Though he declined to confirm the name of the business involved, your Worcester News believes the jobs were on offer at Senoble – formerly Elisabeth the Chef – in Lower Broadheath, near Worcester.

However, a job centre source said the problem was the “very short timescale” given to find people for a night shift.

Mr James, 29-year-old owner of the Sidbury-based recruitment business which opened in May, needed the people for the jobs by 5pm – for a 5pm to 1am shift – on Wednesday.

Agency staff contacted the Jobcentre in Worcester by telephone at about 12.20pm to see if they could supply people for the warehouse work, which would last from now through the Christmas period.

The firm then followed up the call with an e-mail at 12.41pm with more details about the jobs.

Inductions for the Monday-to-Friday roles were due to begin at 5pm that day, before the shift.

The factory is described by recruiters as being a 15-minute walk from St John’s or Dines Green.

The e-mail had a telephone number supplied for jobseekers to contact the agency.

The job is about eight hours a day – 35 hours a week – for three months over the Christmas period, paying £6.31 per hour.
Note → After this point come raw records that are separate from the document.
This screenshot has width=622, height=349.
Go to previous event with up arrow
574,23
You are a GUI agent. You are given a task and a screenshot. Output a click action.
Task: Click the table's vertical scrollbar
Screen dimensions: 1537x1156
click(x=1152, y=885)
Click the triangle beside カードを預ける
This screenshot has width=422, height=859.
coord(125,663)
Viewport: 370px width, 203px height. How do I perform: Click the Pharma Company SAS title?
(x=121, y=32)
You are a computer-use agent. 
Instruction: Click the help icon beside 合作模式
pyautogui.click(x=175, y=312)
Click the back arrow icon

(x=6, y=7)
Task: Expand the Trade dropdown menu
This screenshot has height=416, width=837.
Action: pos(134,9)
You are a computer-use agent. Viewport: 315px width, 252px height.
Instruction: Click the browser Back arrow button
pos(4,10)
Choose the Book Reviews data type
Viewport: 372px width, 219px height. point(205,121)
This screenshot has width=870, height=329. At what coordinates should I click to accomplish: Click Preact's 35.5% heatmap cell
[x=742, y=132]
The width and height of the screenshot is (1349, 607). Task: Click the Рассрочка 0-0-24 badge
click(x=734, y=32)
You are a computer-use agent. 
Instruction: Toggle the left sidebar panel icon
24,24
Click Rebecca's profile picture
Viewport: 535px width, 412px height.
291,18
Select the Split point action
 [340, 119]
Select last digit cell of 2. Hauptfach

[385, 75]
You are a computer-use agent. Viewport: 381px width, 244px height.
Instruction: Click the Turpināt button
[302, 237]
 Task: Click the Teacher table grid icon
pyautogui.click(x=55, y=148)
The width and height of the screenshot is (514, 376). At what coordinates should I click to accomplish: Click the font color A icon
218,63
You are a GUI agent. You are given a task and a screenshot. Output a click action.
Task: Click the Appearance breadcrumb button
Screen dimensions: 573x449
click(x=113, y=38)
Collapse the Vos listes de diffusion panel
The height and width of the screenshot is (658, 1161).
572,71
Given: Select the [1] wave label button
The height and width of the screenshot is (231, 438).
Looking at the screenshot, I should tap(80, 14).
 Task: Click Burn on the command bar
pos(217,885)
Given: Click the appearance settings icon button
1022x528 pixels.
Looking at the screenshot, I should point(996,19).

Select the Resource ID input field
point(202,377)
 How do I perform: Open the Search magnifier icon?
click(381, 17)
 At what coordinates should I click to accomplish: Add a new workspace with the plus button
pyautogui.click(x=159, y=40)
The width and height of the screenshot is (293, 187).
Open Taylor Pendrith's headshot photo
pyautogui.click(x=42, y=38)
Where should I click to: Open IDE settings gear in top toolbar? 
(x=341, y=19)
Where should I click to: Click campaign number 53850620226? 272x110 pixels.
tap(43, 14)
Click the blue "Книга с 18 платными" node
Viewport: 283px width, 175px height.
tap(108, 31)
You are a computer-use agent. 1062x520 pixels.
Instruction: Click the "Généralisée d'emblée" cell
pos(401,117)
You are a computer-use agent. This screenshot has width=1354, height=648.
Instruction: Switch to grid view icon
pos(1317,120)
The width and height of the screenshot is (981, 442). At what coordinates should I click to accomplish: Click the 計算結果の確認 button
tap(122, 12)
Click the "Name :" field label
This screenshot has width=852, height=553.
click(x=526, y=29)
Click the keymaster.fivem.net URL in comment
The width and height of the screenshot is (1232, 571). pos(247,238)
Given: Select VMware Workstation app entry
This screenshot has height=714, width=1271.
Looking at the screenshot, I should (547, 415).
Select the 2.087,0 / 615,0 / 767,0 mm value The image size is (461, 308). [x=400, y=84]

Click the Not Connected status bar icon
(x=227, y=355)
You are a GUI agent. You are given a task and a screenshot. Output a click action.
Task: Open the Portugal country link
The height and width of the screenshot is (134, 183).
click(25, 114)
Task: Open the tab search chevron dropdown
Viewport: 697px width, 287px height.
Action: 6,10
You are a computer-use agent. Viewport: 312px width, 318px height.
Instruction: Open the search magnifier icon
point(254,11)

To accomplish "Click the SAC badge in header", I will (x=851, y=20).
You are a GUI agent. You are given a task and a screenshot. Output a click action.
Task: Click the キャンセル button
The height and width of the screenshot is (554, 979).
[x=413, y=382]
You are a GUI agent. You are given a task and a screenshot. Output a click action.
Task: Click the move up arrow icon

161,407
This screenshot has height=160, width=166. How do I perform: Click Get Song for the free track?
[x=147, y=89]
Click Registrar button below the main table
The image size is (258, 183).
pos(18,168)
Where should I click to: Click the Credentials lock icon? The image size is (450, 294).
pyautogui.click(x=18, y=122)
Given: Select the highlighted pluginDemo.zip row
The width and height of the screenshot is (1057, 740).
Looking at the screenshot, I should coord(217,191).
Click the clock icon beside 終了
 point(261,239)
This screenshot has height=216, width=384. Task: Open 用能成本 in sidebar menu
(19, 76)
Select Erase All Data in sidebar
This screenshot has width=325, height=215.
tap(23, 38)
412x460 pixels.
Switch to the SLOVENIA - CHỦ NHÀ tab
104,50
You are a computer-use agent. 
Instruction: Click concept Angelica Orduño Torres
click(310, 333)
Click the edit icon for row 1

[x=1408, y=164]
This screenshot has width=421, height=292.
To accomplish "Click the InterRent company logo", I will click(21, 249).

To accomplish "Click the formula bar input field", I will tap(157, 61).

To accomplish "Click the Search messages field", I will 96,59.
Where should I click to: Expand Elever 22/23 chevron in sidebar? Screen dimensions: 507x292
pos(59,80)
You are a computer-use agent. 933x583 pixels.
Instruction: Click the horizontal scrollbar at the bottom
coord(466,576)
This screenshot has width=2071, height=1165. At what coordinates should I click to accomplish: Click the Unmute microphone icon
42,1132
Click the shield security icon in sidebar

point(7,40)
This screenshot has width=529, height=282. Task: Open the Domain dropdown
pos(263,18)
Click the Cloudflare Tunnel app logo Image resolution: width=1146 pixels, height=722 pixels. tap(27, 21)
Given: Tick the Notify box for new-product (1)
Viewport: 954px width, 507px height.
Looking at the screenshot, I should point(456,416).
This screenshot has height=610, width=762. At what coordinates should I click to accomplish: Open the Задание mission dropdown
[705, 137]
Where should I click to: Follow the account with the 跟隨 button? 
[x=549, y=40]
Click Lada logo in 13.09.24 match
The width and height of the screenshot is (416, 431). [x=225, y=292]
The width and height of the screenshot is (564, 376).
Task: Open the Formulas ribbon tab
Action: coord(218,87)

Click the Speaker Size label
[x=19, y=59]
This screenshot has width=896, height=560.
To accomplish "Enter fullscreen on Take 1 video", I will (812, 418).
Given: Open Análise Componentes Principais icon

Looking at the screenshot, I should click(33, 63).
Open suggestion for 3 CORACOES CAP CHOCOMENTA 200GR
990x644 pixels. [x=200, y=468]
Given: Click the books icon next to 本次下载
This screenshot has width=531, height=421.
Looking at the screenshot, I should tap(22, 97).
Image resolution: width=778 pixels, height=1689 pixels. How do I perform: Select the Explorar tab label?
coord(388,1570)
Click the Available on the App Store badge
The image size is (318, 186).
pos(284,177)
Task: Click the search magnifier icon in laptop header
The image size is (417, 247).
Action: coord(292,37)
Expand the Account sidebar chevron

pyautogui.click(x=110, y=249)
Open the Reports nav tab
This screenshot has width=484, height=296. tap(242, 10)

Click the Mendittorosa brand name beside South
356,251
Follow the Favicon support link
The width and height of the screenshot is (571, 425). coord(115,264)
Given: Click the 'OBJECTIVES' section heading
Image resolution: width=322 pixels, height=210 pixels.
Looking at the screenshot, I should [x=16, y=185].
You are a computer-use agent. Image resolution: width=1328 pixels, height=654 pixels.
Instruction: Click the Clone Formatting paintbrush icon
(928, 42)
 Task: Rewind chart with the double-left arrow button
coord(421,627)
Mr James said he managed to get 10 people himself by using his contacts, records and by calling friends, claiming he had effectively had to act as a Jobcentre himself to get people to fill at least some of the positions.

“People need no skills whatsoever,” he said.

“It’s the most simple cake-packing, box-stacking position. My three-year-old daughter could do it. But not one person has rung me up. It’s a disgrace. Everybody should know. People who pay their taxes will be so disappointed in that.

“There is work and it is beyond me why nobody has rung me. They couldn’t even get me one person. It’s unbelievable.

“I see so many people hanging around on street corners, people outside the job centre smoking and then something like this comes up where I need just 50 people old enough to work in a factory. 

"It’s beyond me that they can’t even get one person from the job centre. It is so very frustrating.

The only conditions are that they have to be over 18 and have a national insurance number and no criminal convictions. You don’t need any experience whatsoever.”

Mr James said he had spoken to a member of staff at the centre and she had sent an email to all her colleagues saying staff were needed urgently for the factory work.

Robin Walker, MP for Worcester, said: “It seems disappointing that there aren’t people prepared to take those jobs.

“You would have thought there would have been a reasonable amount of take-up given the number of people out of work.”

A Department for Work and Pensions spokesman said the short notice of the shifts meant staff were unable to fill the roles.

“Every day Jobcentre Plus staff up and down the country are successfully helping employers fill their vacancies and get people into work,” he said.

“On this occasion, however the very short timescale given by the agency and the need for jobseekers to be available to work the night shift, that same day, meant we were unable to help on this occasion."

Yesterday, the job centre managed to find Mr James one worker out of the 50 he asked for.